Data for locating words and elements
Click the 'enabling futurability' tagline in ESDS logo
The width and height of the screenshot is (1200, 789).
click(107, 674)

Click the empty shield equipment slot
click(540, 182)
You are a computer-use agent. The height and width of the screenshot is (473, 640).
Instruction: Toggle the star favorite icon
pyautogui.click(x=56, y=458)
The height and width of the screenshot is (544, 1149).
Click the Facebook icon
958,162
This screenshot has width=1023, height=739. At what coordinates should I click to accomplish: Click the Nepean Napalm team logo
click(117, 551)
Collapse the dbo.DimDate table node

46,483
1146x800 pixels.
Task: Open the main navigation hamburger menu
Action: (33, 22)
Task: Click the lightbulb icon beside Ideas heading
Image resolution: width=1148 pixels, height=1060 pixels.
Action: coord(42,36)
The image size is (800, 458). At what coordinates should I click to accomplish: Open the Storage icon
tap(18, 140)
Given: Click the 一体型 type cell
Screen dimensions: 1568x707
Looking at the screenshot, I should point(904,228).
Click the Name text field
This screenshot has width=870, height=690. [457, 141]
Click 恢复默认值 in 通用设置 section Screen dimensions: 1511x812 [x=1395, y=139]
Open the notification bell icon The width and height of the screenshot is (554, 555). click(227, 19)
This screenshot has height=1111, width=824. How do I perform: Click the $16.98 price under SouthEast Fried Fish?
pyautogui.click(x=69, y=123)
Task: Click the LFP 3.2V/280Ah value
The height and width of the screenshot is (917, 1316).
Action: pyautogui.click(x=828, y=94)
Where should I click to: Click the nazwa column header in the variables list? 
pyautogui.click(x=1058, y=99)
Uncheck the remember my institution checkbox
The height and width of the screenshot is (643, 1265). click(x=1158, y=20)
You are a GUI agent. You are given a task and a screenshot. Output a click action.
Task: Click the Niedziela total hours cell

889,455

→ **Exercise aim**
Write out every line of the material above as a numbered list, omitting the blank lines.

→ **Solved problem**
1. Click the 'enabling futurability' tagline in ESDS logo
2. The width and height of the screenshot is (1200, 789).
3. click(107, 674)
4. Click the empty shield equipment slot
5. click(540, 182)
6. You are a computer-use agent. The height and width of the screenshot is (473, 640).
7. Instruction: Toggle the star favorite icon
8. pyautogui.click(x=56, y=458)
9. The height and width of the screenshot is (544, 1149).
10. Click the Facebook icon
11. 958,162
12. This screenshot has width=1023, height=739. At what coordinates should I click to accomplish: Click the Nepean Napalm team logo
13. click(117, 551)
14. Collapse the dbo.DimDate table node
15. 46,483
16. 1146x800 pixels.
17. Task: Open the main navigation hamburger menu
18. Action: (33, 22)
19. Task: Click the lightbulb icon beside Ideas heading
20. Image resolution: width=1148 pixels, height=1060 pixels.
21. Action: coord(42,36)
22. The image size is (800, 458). At what coordinates should I click to accomplish: Open the Storage icon
23. tap(18, 140)
24. Given: Click the 一体型 type cell
25. Screen dimensions: 1568x707
26. Looking at the screenshot, I should point(904,228).
27. Click the Name text field
28. This screenshot has width=870, height=690. [457, 141]
29. Click 恢复默认值 in 通用设置 section Screen dimensions: 1511x812 [x=1395, y=139]
30. Open the notification bell icon The width and height of the screenshot is (554, 555). click(227, 19)
31. This screenshot has height=1111, width=824. How do I perform: Click the $16.98 price under SouthEast Fried Fish?
32. pyautogui.click(x=69, y=123)
33. Task: Click the LFP 3.2V/280Ah value
34. The height and width of the screenshot is (917, 1316).
35. Action: pyautogui.click(x=828, y=94)
36. Where should I click to: Click the nazwa column header in the variables list? 
37. pyautogui.click(x=1058, y=99)
38. Uncheck the remember my institution checkbox
39. The height and width of the screenshot is (643, 1265). click(x=1158, y=20)
40. You are a GUI agent. You are given a task and a screenshot. Output a click action.
41. Task: Click the Niedziela total hours cell
42. 889,455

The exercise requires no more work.